## WHAT IS EXPECTED
Pick out each line of the records containing the word "link" and copy it.

## RECORDS TO USE
______
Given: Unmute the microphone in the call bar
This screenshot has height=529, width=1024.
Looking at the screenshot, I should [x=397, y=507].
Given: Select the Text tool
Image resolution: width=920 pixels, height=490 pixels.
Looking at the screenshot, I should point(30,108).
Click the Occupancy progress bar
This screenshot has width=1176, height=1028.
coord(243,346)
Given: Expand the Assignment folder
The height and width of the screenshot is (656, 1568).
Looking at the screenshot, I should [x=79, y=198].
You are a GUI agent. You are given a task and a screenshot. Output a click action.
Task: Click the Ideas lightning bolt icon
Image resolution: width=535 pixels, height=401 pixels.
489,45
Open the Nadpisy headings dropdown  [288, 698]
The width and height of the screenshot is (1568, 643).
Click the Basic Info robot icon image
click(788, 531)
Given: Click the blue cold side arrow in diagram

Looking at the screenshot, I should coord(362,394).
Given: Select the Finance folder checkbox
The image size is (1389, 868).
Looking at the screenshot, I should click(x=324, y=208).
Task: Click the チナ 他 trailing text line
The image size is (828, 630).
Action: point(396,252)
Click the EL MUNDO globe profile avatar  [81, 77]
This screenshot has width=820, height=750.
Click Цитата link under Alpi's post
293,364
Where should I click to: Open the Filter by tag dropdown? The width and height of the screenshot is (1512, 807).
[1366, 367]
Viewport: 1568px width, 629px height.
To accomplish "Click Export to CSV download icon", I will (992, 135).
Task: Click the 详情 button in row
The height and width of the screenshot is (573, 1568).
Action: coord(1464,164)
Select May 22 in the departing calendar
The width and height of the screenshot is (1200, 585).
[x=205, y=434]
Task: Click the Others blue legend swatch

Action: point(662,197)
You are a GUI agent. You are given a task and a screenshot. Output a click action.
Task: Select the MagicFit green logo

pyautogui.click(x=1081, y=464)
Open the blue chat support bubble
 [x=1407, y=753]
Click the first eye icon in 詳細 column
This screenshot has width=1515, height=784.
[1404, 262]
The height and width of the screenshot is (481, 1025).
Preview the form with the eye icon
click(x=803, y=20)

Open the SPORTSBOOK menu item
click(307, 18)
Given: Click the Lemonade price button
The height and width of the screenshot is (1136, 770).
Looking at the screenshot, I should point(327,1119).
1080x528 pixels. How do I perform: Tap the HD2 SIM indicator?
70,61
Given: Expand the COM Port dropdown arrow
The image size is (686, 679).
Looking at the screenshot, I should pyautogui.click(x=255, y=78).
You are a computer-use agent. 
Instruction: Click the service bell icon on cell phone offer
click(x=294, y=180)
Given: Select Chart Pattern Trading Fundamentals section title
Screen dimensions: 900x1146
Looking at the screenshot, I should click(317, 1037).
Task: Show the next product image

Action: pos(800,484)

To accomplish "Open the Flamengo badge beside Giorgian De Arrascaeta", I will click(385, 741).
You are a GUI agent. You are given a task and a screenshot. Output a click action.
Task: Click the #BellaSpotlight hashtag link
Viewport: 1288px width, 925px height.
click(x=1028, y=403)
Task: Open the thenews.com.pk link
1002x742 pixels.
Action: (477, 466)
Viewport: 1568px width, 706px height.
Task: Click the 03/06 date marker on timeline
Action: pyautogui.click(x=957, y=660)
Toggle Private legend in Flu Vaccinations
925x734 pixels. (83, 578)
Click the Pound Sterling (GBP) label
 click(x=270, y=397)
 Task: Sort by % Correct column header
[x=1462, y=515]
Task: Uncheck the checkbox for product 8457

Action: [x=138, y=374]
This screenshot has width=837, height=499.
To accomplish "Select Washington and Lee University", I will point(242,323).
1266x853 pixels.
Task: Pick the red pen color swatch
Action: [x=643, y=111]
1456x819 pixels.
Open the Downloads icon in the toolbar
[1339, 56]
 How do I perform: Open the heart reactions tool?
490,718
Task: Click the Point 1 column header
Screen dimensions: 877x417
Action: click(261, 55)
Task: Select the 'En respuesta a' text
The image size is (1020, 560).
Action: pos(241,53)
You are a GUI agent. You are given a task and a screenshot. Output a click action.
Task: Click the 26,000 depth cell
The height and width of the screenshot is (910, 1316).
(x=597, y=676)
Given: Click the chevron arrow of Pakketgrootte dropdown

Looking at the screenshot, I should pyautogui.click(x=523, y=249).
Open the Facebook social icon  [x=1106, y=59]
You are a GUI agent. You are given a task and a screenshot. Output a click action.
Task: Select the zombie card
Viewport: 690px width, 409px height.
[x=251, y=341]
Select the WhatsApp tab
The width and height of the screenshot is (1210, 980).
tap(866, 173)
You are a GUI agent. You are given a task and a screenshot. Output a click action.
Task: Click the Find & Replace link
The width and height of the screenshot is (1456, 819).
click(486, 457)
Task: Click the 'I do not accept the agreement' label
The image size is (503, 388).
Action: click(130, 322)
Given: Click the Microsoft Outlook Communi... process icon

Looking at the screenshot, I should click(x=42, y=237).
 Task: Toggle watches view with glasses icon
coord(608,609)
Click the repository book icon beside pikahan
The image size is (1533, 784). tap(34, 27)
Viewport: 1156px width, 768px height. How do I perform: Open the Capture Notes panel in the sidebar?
______
## THE ANSWER
Click Цитата link under Alpi's post
Task: Click the #BellaSpotlight hashtag link
Task: Open the thenews.com.pk link
Task: Click the Find & Replace link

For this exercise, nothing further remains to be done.